Por eso, unidos a Jesús, convertimos nuestro trabajo en prolongación del sacrificio redentor de la Cruz, renovado cada día en el altar.
Y procuramos hacerlo muy bien, porque nuestro jefe no es el director de la oficina ni el Obispo, sino nuestro Padre Dios. Lo nuestro es un negocio familiar.
A nosotros, el trabajo (…) nos santifica”
(Evangelio 2025, José-Fernando Rey Ballesteros).
La salvación del mundo entero es nuestro negocio familiar. Lo sacamos adelante como san José: unidos a Jesús y trabajando.

Es curioso porque san Josemaría durante la guerra civil española, en la que los católicos sufrieron persecución, los miembros del Opus Dei quedaron esparcidos en distintos lugares.
NO ABANDONAR EL NEGOCIO
Y tuvieron que comunicarse por cartas, para burlar la censura usaban términos del ámbito familiar para referirse a la misión que Dios les había encomendado.
Él escribe haciéndose pasar por el abuelo, o el padre, de una familia envuelta en sacar adelante el negocio familiar que no es otra cosa que el Opus Dei.
Nos puede servir leyéndolo como si hablara de la familia de la Iglesia trabajando, junto a san José, por la salvación de todos.
“Yo espero —espero— que no tardaré en poder abrazaros.

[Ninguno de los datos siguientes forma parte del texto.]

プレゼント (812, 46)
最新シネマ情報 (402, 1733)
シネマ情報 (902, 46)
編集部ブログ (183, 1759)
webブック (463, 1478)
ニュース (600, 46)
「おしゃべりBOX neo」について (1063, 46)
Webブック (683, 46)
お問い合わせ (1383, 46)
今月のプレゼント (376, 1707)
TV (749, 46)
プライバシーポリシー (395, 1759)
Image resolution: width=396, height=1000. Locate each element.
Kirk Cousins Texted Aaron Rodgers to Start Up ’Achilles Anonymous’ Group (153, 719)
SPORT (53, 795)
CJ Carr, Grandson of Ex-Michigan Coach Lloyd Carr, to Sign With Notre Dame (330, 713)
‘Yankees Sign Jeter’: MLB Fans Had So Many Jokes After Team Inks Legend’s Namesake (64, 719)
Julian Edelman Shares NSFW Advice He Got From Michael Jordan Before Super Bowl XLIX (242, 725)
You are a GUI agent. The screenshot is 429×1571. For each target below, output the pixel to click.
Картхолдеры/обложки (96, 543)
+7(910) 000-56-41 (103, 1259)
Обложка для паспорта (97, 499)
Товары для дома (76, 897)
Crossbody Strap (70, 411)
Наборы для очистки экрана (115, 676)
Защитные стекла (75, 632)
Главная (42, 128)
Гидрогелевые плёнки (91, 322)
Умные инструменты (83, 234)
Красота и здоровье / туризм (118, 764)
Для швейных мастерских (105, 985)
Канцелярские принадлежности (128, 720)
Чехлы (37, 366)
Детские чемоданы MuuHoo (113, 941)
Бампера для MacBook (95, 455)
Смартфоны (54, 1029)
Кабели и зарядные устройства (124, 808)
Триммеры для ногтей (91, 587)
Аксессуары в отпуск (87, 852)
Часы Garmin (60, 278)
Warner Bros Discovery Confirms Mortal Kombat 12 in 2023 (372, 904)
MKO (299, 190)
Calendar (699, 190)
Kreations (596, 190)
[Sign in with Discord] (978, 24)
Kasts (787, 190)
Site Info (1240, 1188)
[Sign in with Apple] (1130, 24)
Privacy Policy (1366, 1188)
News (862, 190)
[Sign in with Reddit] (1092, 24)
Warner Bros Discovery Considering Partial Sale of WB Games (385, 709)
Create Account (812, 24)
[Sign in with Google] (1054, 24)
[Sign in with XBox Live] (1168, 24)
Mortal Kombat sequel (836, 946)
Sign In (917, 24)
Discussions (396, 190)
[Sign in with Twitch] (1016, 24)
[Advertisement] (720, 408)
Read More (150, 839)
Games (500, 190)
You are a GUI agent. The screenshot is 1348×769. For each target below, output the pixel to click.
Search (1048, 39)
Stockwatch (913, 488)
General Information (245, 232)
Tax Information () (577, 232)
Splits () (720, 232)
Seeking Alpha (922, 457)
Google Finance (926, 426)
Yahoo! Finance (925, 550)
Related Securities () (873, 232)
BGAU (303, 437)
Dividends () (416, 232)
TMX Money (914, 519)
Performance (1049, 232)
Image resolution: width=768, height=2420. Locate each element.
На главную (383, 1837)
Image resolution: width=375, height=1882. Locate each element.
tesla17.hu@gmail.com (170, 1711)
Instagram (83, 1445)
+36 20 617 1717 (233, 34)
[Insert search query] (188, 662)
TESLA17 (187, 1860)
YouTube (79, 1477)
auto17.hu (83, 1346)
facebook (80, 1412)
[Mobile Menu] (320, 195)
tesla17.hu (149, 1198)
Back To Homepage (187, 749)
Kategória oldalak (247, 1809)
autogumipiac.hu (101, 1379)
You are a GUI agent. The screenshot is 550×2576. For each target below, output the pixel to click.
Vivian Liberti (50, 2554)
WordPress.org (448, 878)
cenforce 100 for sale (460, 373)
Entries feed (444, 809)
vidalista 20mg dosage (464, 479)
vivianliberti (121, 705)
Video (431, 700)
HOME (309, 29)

Mientras, no os olvidéis de este pobre viejo y, si el viejo —es ley natural— desfilara [o sea: si muriera], a vosotros os toca continuar, cada día con más ímpetus, el negocio familiar.
Te digo, en confidencia, (confidencia de abuelo a nieto) que, al verme propietario de tanto hueso desconocido [esto lo dice porque adelgazo mucho por la escasez de alimento], me encuentro con magnífica salud: y —será lo que sea— pienso que se alargará por años mi vida, hasta ver en marcha, bien colocada, a toda la chiquillería de mis hijos y mis nietos.
Pero, ¡pero!, no te olvides de que —insisto— si desfilo, no debéis abandonar por nada mi negocio, que os llenará de riqueza y bienestar a todos.
Un negocio veo, para un futuro próximo, tan espléndido, que sería bobo pensar que nadie deje la oportunidad de enriquecerse y ser feliz. (…)
Os querría a todos cubiertos por los rayos del Sol, que haga brillar sobre los míos el oro puro, adquirido, bien adquirido, con el esfuerzo de sacar adelante el patrimonio de mi casa”
(El fundador el Opus Dei 2, Andrés Vásquez de Prada).
Tú y yo estamos metidos en este negocio familiar, junto a san José obrero, nuestra Madre santa María, san Josemaría y tantos hermanos nuestros esparcidos por el mundo entero. No quites el hombro, ¡trabaja!